>> begin TEXT EXCERPT
Here we meet the covariant divergence and prove a thing or two about it. (Carroll said it was 'easy'.) We also have the curved-space version of Stokes's theorem using the covariant derivative and finally the exterior derivative and commutator, where Carroll seems to have made a very peculiar typo. Sir George Gabriel Stokes, 1st Baronet was a very clever but he did not discover the theorem. He popularised it.



Here's the very impressive Stokes's theorem, which applies to the diagram
$$\int^{\ }_{\mathrm{\Sigma }}{{\mathrm{\nabla }}_{\mu }V^{\mu }\sqrt{\left|g\right|}}d^nx=\int^{\ }_{\mathrm{\partial }\mathrm{\Sigma }}{n_{\mu }V^{\mu }\sqrt{\left|\gamma \right|}}d^{n-1}x
$$
At Carroll's (3.36) he says "if ##\mathrm{\nabla }## is the Christoffel symbol, ##{\omega }_{\mu }## is a one-form, and ##X^{\mu }## and ##Y^{\mu }## are vector fields, we can write
$${\left(\mathrm{d}\omega \right)}_{\mu \nu }=2{\partial }_{[\mu }{\omega }_{\nu ]}=2{\mathrm{\nabla }}_{[\mu }{\omega }_{\nu ]}
$$The phrase "if ##\mathrm{\nabla }## is the Christoffel symbol" is bizarre and it is easy to prove the equation without it, assuming the Christoffel connection is torsion-free (##{\mathrm{\Gamma }}^{\lambda }_{\mu \nu }={\mathrm{\Gamma }}^{\lambda }_{\nu \mu }##). I think our author meant "if the connection is torsion-free".

Read more at Commentary 3.2 Properties of covariant derivative.pdf (7 pages)

Corrections

I have sent this list of eight corrections I have found to date to the author, Sean Carroll. There is one extra (p.148) which I only found by peeking at a reprint of the question.

Chapter 1

p.24 just before equation (1.68) it reads "There is also the Levi-Civita symbol a (0,4) tensor." Surely it is not a tensor.
>> end TEXT EXCERPT
TO DO:
1. Repeat word for word the part of the commentary on covariant derivatives that opens with the words containing "I have sent" and closes with "of the question.".
2. Summarize the commentary on covariant derivatives in two sentences.
The listing that comes next has no connection to the commentary.
>> begin EXTRACTED RECORDS
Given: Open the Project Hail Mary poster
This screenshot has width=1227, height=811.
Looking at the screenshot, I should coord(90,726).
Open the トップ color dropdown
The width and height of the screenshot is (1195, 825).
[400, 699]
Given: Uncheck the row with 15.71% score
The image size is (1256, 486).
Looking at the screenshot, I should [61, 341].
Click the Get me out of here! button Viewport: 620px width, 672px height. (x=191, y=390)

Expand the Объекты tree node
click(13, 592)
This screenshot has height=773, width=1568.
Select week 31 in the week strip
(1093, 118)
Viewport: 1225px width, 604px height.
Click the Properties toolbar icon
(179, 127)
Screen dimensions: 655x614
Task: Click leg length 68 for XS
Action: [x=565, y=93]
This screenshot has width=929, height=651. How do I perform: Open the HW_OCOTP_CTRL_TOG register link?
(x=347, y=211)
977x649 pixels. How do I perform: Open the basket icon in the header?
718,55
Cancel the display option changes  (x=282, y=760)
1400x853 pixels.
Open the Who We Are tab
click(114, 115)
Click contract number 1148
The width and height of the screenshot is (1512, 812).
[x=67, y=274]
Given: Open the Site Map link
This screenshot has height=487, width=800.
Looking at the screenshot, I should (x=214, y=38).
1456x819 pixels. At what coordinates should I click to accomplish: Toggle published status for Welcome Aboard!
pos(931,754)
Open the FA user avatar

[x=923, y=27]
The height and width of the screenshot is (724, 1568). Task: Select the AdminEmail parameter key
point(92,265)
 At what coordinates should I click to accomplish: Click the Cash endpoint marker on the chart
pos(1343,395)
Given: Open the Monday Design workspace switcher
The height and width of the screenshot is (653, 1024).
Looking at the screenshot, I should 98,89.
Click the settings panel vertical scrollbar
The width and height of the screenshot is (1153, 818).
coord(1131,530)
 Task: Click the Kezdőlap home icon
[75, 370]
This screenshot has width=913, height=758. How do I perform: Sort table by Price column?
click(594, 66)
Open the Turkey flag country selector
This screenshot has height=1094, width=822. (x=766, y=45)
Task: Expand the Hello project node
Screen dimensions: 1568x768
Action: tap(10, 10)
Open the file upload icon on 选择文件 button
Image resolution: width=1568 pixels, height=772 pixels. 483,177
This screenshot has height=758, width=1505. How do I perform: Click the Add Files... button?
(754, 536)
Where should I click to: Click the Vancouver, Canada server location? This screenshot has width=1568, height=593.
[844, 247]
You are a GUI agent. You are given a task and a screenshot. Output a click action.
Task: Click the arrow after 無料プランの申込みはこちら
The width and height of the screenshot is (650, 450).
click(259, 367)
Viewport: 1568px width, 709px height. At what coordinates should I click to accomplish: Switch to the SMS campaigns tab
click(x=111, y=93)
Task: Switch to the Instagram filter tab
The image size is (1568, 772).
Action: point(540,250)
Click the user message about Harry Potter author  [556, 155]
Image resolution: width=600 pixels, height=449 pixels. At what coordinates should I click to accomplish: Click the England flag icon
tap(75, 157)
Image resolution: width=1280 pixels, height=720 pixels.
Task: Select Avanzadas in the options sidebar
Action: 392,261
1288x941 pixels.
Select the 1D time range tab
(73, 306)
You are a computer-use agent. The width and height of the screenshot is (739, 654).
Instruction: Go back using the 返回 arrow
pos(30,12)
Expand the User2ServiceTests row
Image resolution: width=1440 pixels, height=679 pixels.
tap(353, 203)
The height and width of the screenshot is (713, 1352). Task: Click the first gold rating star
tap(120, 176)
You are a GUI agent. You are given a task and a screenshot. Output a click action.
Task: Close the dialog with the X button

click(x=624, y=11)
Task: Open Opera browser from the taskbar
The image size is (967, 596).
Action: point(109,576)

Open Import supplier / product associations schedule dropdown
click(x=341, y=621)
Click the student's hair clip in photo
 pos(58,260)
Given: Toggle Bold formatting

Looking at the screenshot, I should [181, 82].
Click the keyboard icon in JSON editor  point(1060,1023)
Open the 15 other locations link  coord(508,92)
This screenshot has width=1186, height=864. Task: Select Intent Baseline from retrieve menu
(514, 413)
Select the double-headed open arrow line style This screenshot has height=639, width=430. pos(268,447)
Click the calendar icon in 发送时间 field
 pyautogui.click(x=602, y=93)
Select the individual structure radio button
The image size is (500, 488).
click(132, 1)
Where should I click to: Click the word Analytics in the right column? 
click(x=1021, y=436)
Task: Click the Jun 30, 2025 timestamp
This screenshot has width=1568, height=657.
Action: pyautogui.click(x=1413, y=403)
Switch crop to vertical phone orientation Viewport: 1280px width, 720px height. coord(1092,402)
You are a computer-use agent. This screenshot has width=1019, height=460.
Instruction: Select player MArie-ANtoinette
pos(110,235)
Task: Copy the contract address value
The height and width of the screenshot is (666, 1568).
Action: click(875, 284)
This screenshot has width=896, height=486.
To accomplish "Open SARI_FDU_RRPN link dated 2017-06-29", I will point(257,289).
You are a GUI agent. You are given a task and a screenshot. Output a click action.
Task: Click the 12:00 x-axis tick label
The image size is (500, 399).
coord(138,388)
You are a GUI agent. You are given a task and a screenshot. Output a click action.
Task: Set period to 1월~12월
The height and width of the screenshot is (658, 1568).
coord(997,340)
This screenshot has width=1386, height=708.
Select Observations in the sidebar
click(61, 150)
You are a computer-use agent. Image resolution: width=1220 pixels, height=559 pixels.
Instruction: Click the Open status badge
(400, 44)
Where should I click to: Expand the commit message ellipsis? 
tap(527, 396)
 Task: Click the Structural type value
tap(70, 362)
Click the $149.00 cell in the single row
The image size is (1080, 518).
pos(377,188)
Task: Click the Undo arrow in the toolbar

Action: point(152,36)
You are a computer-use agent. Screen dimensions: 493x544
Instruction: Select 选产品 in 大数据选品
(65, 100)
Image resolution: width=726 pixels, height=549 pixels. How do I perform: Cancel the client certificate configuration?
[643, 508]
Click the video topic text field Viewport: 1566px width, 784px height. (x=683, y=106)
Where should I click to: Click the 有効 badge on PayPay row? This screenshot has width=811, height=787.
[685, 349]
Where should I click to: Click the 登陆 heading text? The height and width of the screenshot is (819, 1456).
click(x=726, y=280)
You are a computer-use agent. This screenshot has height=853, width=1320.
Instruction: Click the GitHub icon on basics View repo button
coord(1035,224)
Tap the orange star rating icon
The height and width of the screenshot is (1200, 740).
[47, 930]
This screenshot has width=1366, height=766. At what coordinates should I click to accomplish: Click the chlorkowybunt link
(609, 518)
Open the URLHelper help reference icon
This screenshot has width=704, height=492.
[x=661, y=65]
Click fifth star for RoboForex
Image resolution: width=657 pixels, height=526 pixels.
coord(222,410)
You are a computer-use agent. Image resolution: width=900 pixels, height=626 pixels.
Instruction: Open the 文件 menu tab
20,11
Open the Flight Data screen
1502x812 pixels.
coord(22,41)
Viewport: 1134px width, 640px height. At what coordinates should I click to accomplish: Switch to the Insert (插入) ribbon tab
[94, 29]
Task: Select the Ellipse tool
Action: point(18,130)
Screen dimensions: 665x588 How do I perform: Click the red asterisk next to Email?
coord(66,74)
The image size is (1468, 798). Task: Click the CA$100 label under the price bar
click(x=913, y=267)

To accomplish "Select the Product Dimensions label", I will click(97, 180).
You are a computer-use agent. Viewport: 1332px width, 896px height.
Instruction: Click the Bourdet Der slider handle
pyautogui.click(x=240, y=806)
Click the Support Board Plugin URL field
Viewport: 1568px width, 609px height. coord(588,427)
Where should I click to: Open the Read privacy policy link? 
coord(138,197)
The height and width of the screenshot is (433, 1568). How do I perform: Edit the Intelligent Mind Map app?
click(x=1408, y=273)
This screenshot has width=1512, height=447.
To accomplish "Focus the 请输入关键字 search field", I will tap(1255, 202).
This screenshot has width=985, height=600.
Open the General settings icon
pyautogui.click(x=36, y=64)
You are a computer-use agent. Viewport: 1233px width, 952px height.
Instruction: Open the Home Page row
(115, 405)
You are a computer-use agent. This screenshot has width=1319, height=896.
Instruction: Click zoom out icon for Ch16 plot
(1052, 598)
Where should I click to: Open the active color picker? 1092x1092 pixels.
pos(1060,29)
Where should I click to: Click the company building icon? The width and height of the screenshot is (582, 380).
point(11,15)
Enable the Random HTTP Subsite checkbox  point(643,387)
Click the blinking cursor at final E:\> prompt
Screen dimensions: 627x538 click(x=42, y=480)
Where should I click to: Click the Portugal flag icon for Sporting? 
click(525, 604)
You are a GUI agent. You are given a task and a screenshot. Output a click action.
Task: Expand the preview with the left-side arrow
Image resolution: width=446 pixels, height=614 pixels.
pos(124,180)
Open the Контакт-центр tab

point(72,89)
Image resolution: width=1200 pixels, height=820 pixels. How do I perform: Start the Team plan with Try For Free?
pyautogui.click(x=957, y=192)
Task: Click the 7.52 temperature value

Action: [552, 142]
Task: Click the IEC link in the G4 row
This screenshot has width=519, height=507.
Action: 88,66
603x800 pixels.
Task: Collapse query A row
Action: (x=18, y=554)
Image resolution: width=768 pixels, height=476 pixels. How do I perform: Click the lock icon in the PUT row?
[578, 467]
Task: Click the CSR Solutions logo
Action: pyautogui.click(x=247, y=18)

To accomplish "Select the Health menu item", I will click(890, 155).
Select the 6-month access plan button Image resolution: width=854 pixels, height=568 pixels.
>> end EXTRACTED RECORDS
RESULTS OF THE EXERCISE:
1.
I have sent this list of eight corrections I have found to date to the author, Sean Carroll. There is one extra (p.148) which I only found by peeking at a reprint of the question.

2. The commentary covers the covariant divergence, the curved-space version of Stokes's theorem, and the exterior derivative and commutator, noting that Stokes popularized the theorem but did not discover it. It calls Carroll's phrase "if ∇ is the Christoffel symbol" at (3.36) bizarre, suggests he meant "if the connection is torsion-free," and reports that eight corrections were sent to Carroll, among them one on p.24 disputing that the Levi-Civita symbol is a tensor.